Question

Given $$\triangle GHI$$ and $$△JKL$$, $$GI=5$$, $$HI=4$$, $$JK=4$$ and $$JL=5$$, what else do you need to know to prove the two triangles are congruent using HL?

Answer

**step1 Understand the HL Congruence Theorem**

The Hypotenuse-Leg (HL) congruence theorem is a criterion used to prove that two right-angled triangles are congruent. It states that if the hypotenuse and one leg of a right-angled triangle are congruent to the hypotenuse and one leg of another right-angled triangle, then the two triangles are congruent.

**step2 Identify Given Information**

We are given the following side lengths for the two triangles:

For $$\triangle GHI$$: $$GI = 5$$ and $$HI = 4$$

For $$\triangle JKL$$: $$JK = 4$$ and $$JL = 5$$

**step3 Determine Necessary Conditions for HL Congruence**

To use the HL congruence theorem, two main conditions must be met:

1. Both triangles must be right-angled triangles.

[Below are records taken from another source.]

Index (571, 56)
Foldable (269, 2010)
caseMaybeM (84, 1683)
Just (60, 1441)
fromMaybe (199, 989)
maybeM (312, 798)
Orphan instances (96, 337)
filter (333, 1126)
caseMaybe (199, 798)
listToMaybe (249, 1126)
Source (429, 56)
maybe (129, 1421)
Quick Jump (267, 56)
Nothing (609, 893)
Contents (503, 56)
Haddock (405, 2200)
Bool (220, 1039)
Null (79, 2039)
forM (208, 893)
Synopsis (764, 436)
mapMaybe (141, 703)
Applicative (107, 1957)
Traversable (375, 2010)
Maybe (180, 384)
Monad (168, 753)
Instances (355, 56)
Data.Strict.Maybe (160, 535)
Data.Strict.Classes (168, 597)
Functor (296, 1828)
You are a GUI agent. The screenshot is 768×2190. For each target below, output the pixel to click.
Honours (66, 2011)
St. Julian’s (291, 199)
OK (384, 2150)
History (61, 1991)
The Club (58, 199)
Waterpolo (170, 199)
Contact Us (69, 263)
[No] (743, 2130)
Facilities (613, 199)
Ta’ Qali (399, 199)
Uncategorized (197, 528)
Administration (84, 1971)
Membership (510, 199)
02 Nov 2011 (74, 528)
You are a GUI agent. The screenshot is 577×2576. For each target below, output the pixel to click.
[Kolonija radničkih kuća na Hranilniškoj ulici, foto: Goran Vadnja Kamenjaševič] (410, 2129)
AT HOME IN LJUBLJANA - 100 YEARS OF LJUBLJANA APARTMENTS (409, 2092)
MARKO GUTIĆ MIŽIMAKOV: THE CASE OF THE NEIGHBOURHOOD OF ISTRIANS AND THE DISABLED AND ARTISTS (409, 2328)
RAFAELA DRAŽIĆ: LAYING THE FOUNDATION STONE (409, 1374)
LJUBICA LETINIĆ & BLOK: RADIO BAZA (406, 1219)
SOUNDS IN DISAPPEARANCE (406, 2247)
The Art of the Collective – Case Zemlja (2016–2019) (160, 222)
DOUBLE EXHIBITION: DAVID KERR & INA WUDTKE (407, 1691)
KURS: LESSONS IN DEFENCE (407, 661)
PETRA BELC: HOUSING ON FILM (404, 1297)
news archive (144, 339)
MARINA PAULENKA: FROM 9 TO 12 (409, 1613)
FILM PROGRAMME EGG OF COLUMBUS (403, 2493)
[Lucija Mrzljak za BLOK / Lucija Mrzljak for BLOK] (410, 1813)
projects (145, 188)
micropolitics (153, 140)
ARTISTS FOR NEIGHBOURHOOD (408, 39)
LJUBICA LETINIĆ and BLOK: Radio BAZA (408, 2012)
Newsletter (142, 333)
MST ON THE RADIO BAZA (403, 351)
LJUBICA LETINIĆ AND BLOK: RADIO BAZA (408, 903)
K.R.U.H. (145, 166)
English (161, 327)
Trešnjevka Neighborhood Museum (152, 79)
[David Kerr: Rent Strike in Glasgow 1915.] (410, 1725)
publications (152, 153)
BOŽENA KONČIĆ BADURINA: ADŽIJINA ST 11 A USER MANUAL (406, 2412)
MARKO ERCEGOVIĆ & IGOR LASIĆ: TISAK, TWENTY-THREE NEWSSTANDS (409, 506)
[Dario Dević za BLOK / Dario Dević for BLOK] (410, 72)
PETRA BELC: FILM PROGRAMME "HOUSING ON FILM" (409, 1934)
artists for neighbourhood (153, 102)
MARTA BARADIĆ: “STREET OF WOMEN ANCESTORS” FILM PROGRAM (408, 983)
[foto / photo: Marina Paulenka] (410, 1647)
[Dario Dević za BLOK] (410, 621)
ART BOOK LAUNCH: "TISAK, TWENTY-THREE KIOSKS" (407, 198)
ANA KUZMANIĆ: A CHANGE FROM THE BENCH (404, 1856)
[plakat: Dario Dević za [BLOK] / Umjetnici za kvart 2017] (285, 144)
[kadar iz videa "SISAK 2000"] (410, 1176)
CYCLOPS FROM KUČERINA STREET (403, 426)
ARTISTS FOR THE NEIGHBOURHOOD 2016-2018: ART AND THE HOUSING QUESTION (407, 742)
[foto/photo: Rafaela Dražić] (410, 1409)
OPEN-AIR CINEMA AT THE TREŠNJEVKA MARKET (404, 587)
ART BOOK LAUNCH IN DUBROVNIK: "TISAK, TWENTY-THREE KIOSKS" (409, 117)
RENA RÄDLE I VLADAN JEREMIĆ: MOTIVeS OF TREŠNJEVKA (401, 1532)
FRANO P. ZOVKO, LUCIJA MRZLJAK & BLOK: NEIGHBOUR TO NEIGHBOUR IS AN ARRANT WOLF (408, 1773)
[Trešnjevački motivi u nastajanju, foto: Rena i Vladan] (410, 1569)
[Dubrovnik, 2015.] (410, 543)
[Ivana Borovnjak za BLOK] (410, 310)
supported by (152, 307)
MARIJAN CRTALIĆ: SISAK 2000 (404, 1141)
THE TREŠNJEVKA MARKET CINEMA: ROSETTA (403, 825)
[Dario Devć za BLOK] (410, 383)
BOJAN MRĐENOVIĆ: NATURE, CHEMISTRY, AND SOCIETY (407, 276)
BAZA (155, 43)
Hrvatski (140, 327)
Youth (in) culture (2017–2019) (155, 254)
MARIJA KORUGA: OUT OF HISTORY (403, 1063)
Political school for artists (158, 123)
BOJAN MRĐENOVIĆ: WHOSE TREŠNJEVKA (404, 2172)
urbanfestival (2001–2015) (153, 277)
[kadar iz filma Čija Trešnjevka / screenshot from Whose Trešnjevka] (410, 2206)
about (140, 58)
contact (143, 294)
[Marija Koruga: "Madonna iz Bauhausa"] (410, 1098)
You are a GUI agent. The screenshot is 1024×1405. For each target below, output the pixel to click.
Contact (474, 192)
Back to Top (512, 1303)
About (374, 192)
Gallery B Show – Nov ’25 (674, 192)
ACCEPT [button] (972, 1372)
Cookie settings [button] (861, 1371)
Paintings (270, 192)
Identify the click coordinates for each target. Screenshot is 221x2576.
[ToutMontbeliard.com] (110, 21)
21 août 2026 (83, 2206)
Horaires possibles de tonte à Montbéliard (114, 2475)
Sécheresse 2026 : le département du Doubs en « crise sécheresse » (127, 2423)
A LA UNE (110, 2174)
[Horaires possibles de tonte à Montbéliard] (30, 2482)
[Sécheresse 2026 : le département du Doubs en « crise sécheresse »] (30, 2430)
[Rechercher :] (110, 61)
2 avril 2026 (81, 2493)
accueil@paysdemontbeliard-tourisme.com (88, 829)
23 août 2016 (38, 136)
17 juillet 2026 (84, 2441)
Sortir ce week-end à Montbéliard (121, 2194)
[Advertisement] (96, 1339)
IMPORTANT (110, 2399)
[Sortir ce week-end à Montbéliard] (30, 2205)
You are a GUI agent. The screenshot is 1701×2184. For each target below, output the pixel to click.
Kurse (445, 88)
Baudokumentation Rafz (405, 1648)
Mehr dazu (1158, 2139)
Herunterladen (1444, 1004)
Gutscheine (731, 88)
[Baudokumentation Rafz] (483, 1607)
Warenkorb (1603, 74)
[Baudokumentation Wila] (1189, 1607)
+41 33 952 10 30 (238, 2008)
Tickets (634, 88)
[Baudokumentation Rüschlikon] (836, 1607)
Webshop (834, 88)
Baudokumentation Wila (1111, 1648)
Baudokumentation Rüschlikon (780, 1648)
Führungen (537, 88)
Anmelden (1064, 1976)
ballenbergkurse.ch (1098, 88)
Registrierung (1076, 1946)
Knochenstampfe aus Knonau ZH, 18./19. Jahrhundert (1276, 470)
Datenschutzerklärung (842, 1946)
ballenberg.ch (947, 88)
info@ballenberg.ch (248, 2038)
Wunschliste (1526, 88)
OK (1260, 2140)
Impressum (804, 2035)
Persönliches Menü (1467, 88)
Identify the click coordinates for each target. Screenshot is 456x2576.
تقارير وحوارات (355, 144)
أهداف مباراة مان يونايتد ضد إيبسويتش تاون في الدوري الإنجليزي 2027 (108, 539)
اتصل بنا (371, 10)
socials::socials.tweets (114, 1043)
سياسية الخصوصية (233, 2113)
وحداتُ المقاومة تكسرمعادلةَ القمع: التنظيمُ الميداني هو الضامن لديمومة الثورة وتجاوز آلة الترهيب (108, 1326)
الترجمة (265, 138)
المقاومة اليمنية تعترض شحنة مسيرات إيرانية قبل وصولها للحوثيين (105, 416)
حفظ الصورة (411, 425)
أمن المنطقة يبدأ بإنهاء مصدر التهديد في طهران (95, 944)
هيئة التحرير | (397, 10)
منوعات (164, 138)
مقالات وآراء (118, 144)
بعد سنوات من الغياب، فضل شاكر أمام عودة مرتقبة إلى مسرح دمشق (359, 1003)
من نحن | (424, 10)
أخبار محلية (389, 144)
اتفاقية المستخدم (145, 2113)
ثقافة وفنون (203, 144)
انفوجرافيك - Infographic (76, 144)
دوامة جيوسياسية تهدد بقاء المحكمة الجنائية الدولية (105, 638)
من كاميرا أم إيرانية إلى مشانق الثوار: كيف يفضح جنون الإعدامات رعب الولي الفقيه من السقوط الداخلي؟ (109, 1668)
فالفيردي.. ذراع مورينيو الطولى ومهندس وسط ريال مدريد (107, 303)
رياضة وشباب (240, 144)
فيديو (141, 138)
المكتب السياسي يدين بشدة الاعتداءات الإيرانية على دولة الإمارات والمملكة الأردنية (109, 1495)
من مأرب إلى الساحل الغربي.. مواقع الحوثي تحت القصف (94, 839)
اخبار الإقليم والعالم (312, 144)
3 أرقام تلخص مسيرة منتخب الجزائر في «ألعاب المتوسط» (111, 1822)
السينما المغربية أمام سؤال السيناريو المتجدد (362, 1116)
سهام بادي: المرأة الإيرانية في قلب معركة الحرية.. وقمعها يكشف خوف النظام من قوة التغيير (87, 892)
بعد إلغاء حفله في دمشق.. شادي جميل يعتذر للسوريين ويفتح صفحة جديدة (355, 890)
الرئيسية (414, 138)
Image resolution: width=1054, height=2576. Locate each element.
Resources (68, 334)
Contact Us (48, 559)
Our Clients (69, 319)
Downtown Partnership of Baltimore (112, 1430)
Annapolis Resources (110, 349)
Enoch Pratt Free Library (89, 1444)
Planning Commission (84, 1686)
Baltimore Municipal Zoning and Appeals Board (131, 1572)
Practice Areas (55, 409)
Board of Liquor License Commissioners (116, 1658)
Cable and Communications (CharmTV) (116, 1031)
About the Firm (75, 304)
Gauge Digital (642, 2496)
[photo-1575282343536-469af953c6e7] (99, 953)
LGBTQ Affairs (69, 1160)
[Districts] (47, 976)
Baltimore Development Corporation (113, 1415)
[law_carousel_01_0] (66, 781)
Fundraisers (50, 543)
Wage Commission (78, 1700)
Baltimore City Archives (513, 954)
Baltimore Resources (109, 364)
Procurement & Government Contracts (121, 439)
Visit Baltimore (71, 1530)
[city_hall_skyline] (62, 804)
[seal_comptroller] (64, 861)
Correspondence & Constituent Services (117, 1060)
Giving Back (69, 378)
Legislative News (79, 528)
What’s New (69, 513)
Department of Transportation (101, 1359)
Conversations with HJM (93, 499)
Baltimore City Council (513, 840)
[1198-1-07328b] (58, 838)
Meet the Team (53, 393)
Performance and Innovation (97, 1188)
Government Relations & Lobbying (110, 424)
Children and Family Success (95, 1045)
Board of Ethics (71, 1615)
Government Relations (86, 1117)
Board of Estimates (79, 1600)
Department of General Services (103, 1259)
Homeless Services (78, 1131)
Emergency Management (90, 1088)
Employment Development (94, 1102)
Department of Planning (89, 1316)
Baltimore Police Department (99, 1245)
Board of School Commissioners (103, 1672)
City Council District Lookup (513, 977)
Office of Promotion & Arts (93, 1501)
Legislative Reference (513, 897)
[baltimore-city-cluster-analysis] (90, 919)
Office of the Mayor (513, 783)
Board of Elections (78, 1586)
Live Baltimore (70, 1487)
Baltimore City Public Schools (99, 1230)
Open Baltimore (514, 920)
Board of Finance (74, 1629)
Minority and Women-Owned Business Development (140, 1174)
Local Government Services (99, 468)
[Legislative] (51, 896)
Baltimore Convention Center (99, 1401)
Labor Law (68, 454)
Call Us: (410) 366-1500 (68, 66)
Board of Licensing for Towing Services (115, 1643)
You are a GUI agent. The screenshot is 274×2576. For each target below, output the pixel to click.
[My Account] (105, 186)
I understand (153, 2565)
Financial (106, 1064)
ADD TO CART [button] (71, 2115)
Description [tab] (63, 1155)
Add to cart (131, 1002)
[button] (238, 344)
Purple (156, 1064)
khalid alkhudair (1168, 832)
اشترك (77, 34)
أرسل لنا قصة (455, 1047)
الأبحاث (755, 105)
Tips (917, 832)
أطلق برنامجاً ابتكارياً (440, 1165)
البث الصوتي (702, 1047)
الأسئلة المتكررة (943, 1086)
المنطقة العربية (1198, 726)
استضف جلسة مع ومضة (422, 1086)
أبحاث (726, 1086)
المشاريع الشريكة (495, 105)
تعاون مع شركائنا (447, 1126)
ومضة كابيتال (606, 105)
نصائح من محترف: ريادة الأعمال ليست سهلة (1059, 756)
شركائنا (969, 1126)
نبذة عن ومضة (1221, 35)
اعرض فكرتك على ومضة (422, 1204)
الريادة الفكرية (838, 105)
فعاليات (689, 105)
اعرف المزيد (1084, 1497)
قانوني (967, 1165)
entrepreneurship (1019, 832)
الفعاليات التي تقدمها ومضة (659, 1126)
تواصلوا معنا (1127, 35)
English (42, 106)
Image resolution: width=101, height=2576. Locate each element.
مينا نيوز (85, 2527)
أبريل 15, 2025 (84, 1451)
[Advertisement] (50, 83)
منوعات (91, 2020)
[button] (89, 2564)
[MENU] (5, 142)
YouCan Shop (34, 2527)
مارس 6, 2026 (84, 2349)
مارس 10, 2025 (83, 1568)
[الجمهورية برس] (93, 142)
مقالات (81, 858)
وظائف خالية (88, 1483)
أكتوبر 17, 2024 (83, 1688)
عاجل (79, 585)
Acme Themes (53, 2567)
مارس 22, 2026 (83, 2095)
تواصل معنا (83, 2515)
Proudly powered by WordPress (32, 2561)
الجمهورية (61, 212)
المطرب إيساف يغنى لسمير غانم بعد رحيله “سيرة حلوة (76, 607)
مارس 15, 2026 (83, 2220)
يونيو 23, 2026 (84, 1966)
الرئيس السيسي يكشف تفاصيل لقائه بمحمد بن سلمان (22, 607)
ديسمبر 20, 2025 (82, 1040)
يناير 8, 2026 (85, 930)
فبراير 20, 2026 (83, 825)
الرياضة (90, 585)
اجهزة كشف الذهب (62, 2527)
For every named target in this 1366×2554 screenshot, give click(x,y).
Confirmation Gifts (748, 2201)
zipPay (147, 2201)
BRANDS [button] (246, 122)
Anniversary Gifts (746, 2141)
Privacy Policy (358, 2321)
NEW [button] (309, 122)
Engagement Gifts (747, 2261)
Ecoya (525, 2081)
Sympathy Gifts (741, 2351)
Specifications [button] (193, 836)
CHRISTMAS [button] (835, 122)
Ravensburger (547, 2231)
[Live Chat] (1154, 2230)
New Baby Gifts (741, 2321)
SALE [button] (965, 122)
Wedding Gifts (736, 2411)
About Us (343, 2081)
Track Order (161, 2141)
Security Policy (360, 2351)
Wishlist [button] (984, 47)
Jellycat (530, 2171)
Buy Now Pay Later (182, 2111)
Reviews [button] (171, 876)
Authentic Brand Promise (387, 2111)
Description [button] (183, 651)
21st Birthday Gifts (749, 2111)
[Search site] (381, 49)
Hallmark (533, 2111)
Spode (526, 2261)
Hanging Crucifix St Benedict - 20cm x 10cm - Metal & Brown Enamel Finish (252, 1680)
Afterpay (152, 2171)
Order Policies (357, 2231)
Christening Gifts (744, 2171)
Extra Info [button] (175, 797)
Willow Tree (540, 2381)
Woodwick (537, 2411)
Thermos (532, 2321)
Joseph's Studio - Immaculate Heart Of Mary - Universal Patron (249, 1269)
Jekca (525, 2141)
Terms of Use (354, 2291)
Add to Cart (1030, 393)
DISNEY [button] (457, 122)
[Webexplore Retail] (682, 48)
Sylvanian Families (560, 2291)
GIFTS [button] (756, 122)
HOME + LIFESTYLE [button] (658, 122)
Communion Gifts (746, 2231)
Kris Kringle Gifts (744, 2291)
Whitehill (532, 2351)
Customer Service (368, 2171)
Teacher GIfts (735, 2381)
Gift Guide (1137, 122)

2. The hypotenuse of one triangle must be equal to the hypotenuse of the other triangle.

3. One leg of the first triangle must be equal to one leg of the second triangle.

**step4 Apply Conditions to the Given Information**

Comparing the given side lengths with the requirements of the HL theorem:

- We have $$GI = 5$$ and $$JL = 5$$. These lengths are equal and could serve as the hypotenuses if the triangles are right-angled at the vertices opposite to these sides (i.e., at H for $$\triangle GHI$$ and at K for $$\triangle JKL$$).

- We have $$HI = 4$$ and $$JK = 4$$. These lengths are equal and could serve as corresponding legs if the triangles are right-angled as mentioned above.

The missing piece of information is the confirmation that both triangles are indeed right-angled triangles. Specifically, for $$GI$$ to be the hypotenuse of $$\triangle GHI$$, the angle at vertex H must be a right angle ($$\angle H = 90^\circ$$). Similarly, for $$JL$$ to be the hypotenuse of $$\triangle JKL$$, the angle at vertex K must be a right angle ($$\angle K = 90^\circ$$).

**step5 State the Additional Information Needed**

Therefore, to prove the two triangles are congruent using HL, we need to know that both triangles are right-angled triangles at the correct vertices for the given sides to be the hypotenuses and legs. This means the angles opposite the potential hypotenuses must be right angles.